START Material for this exercise

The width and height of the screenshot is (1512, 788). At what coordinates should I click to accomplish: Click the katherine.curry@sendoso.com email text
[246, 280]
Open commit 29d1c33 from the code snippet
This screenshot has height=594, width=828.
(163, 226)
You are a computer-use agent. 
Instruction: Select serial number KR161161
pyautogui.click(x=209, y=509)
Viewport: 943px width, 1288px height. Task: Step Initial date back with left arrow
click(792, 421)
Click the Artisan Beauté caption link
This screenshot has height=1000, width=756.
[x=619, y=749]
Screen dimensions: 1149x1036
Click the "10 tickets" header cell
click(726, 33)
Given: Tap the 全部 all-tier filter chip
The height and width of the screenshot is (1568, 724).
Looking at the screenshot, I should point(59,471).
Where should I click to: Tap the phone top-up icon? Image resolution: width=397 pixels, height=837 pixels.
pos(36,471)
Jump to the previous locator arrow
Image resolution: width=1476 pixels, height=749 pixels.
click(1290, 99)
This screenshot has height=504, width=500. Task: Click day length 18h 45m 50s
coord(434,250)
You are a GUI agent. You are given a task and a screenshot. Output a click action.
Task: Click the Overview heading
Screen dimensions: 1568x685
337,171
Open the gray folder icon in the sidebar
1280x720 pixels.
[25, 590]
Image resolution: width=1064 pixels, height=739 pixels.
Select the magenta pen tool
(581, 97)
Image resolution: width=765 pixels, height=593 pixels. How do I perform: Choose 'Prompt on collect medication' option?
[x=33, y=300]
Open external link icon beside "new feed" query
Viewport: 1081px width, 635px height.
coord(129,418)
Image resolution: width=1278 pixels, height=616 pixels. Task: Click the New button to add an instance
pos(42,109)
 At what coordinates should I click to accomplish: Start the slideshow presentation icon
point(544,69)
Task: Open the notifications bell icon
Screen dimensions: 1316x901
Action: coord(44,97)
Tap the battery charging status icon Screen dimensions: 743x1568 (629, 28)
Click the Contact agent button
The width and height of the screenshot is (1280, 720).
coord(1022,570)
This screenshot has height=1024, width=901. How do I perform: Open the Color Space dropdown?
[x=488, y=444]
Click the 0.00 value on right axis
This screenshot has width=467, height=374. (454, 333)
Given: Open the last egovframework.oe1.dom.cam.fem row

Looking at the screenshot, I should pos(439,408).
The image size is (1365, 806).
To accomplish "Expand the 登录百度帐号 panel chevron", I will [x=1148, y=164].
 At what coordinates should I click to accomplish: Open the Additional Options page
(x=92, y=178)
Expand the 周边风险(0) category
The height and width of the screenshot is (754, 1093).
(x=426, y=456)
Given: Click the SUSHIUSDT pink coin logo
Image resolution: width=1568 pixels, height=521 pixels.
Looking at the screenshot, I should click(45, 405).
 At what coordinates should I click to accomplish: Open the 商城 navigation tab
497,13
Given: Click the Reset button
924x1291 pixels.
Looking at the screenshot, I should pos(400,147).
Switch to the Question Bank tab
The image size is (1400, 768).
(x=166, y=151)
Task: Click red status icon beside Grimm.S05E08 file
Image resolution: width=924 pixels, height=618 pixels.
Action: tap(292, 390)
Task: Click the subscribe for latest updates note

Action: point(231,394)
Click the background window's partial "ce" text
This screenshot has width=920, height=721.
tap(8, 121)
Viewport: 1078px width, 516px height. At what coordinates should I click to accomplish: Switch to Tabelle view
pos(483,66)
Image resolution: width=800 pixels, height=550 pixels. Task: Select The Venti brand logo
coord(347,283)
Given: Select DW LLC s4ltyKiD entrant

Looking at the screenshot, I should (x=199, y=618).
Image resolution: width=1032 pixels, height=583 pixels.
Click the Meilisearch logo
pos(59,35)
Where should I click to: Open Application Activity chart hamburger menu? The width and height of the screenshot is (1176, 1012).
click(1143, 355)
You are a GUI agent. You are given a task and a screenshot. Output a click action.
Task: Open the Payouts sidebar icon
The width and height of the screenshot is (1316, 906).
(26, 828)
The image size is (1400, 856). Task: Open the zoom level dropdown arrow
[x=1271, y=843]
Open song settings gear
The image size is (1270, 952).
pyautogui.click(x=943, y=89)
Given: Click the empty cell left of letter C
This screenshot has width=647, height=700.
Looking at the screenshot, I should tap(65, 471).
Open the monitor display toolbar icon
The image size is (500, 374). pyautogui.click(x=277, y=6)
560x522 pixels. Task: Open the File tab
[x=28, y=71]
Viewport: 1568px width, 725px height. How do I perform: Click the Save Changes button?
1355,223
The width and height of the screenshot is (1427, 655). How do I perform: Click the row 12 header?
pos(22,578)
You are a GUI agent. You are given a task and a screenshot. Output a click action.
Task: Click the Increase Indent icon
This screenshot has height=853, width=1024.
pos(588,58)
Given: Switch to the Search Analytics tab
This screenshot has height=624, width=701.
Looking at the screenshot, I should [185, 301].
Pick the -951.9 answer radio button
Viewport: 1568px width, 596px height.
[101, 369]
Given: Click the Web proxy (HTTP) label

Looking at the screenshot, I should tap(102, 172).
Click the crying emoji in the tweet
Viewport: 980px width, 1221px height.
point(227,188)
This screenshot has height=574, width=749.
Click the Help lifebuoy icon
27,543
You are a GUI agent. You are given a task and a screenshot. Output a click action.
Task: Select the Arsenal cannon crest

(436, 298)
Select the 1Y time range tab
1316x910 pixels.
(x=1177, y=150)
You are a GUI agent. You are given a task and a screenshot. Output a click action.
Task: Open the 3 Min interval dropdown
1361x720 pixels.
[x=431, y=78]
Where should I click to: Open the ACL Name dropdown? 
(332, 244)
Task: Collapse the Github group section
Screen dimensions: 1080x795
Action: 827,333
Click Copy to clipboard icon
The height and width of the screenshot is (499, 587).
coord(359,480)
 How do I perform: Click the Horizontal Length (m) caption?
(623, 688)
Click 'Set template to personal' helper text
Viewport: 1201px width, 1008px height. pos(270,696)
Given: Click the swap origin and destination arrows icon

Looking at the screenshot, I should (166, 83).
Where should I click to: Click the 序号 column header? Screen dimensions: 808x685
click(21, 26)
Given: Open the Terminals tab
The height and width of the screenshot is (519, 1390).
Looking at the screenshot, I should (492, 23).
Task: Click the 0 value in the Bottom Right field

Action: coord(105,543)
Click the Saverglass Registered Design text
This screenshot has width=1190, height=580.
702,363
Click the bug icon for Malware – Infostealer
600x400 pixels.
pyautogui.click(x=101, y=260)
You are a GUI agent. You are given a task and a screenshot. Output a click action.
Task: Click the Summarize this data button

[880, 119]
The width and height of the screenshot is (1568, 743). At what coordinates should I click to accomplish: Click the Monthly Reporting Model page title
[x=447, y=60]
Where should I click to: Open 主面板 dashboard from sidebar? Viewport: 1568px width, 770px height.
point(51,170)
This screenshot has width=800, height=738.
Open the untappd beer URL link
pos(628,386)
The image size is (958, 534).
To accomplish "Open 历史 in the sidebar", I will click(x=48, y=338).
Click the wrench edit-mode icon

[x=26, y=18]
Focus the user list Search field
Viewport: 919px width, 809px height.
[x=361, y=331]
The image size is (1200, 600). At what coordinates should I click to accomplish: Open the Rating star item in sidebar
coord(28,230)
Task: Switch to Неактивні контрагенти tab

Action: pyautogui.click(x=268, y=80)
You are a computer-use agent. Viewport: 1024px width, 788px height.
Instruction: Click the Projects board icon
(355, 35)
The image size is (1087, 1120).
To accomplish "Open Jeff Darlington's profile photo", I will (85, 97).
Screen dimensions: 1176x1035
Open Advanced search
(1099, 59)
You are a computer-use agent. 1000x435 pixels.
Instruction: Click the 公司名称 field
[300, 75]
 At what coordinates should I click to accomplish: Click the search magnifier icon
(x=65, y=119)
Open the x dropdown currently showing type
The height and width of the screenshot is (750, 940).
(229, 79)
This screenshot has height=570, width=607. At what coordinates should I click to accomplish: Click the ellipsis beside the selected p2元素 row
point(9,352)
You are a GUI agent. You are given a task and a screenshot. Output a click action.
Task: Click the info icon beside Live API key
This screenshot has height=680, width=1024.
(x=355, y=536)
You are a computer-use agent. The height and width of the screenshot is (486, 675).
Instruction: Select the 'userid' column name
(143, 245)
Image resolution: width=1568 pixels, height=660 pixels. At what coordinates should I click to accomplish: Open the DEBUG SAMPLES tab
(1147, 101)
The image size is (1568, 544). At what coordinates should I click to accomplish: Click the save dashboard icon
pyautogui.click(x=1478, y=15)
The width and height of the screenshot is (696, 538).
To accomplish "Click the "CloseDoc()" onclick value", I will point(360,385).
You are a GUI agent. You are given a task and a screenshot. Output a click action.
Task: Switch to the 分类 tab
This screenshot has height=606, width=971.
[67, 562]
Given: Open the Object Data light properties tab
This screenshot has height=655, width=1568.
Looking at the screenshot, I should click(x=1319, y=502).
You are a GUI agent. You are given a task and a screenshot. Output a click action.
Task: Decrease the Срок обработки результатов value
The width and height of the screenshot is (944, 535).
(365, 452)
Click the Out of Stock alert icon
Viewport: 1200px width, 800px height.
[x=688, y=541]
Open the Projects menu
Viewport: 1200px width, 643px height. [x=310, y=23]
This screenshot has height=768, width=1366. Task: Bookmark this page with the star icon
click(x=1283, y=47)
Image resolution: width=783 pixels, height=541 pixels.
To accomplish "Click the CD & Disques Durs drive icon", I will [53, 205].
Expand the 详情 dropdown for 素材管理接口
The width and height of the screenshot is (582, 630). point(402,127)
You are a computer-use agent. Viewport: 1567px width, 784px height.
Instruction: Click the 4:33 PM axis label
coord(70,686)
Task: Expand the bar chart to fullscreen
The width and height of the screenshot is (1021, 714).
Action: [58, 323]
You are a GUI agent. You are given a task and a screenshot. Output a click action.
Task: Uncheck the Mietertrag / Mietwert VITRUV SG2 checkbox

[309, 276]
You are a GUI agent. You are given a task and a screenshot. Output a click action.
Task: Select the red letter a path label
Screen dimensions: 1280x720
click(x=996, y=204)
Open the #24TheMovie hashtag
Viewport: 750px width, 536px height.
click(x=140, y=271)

END Material for this exercise

- _Work request_
Would you print exactly, and only, the lines of the data above from the line with "Image resolution: width=1568 pixels, height=521" through the line with "Given: Click the Reset button", inclusive?

- _Finished task_
Image resolution: width=1568 pixels, height=521 pixels.
Looking at the screenshot, I should click(45, 405).
 At what coordinates should I click to accomplish: Open the 商城 navigation tab
497,13
Given: Click the Reset button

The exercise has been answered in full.